Primary tabs
2
Who is to Blame?
The enemy are in Pennsylvania. The nation's capital is seriously menaced with capture. Our chief cities are threatened by a victorious rebel army. Loyal citizens are being plundered of their property, and the blood-red demon of war is stamping his hoof upon the valleys of the north. The army of the Potomac, confessedly the "finest on the planet," has been twice dreadfully defeated. Every energy of the nation is called forth to save it from destruction.
Who is responsible for this state of affairs? Let the partisan report of the congressional committee on the conduct of the war, all of whom are warm friends of the president, and vigorous supporters of his administration, answer:
"The administration called by the people to the head of the government, in this the most critical period of the nation's history, was more promptly and fully supported than that of any other government of which history has preserved any record. The call of the president for money and men had been more than complied with; no legislation which he had deemed necessary had been denied by congress; and the people had most nobly and generously supported and sustained what their representatives had promised in their name. The same congress, fresh from their constituents, had again met, and there could be no doubt that as they had before acted, so would they continue to act. It needs but to refer to the history of the congress just closed, its prompt and thorough action, clothing the executive with the fullest power, placing at his disposal all the resources of men and money which this nation possessed, to prove that your committee judged rightly that congress needed no prompting from them to do its entire duty. Not upon those whose duty it was to provide the means necessary to put down the rebellion, but upon those whose duty it was to rightfully apply those means, and the agents they employed for that purpose, rests the blame, if any, that the hopes of the nation have not been realized, and its expectations have been so long disappointed."
We have also Lyman Trumbull's testimony to the same effect.
The nation sees that its strength has been criminally frittered away; its armies placed in the hands of notorious incompetents, who have led them to useless slaughter; its treasure squandered to fill the pockets of heartless contractors and greedy cormorants who delight in preying on the life blood of the country. Under these circumstances, the manifestation of a deep and ominous indignation by the people against these unfaithful servants, is a virtue; fulsome and persistent displays of obsequious servility and praise is crime.
The administration has heard the voice of the people, at first in tones of advice and entreaty, now speaking the accents of anger and warning; it has heeded them no more than the idle whisperings of the summer wind, or the voice of the waters rippling upon the shore. It has thrown itself into the arms of men who never loved their country, and who, to-day, would sooner see the Union perish than that it should be reconstructed on any basis than that they would dictate. These miserable intriguers have dictated the policies of the war, and in most cases the commanders of our armies. They have no sympathies in common with the people; they care nothing for popular desire or popular opinion; careless of all but the success of their one-sided, peculiar theories, they trample over everything that stands in the way of their success. With them, the management of the war is the stepping-stone to power. Their selfish ambition so fills the range of their vision as totally to exclude the country and its welfare.

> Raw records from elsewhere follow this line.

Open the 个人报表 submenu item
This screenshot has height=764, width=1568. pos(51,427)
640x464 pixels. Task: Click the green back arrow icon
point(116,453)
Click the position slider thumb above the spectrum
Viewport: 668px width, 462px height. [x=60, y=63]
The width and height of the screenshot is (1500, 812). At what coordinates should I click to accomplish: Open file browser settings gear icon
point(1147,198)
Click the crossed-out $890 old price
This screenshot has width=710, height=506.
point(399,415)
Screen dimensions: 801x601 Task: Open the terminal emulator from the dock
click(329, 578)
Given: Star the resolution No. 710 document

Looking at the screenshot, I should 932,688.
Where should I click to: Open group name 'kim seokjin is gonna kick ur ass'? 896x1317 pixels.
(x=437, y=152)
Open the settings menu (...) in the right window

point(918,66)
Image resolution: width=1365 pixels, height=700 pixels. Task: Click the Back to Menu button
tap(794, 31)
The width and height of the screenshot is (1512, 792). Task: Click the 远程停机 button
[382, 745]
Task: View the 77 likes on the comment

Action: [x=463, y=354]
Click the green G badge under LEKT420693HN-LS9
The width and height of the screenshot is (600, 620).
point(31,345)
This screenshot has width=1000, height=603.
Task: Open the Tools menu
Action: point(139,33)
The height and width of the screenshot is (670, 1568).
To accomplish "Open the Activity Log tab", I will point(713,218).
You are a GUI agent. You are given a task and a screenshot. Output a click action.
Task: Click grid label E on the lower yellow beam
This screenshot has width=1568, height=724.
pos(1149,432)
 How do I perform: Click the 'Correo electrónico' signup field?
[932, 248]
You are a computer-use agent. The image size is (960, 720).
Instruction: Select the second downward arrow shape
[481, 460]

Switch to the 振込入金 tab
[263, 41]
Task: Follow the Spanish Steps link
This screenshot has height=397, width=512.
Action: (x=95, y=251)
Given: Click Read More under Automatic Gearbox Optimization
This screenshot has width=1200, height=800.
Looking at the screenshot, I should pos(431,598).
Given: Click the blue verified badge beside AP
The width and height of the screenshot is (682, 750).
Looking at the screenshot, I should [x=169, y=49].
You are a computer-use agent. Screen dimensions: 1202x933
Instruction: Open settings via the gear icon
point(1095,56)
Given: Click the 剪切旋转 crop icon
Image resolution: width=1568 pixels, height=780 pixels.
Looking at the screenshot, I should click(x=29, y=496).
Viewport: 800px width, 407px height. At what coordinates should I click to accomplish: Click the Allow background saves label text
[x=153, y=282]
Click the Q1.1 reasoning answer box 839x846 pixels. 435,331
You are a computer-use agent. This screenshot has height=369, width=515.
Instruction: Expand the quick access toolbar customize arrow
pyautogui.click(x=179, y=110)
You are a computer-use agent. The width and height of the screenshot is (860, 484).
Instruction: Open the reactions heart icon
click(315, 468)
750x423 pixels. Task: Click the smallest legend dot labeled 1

There is absolutely no hope that the existing state of affairs will be changed. The hydraheaded administration — for it is a mistake which no American will fall into, to suppose that the nation has now one single head — is resolute in adhering to its policies, careless of consequences. Nothing but imminent personal peril will induce them to abandon these policies, and accede to the popular demand. In the midst of their fierce political fanaticism, they display the most pitiable imbecility in military affairs. General after general of their selection demonstrates his incapacity, and one after another is chosen to succeed, as it were by chance. Merit and soldiery ability has long ceased to govern in the choice of commanders, and as intimated a moment since, these qualities will not be regarded until regard for their own safety renders their consideration imperative.
Truly, the nation is passing "under the cloud and through the sea," and without some prudential interposition the rebel Pharaoh will not be destroyed. In the determination that the negroes shall be freed, a nation of Anglo-Saxons will be enslaved.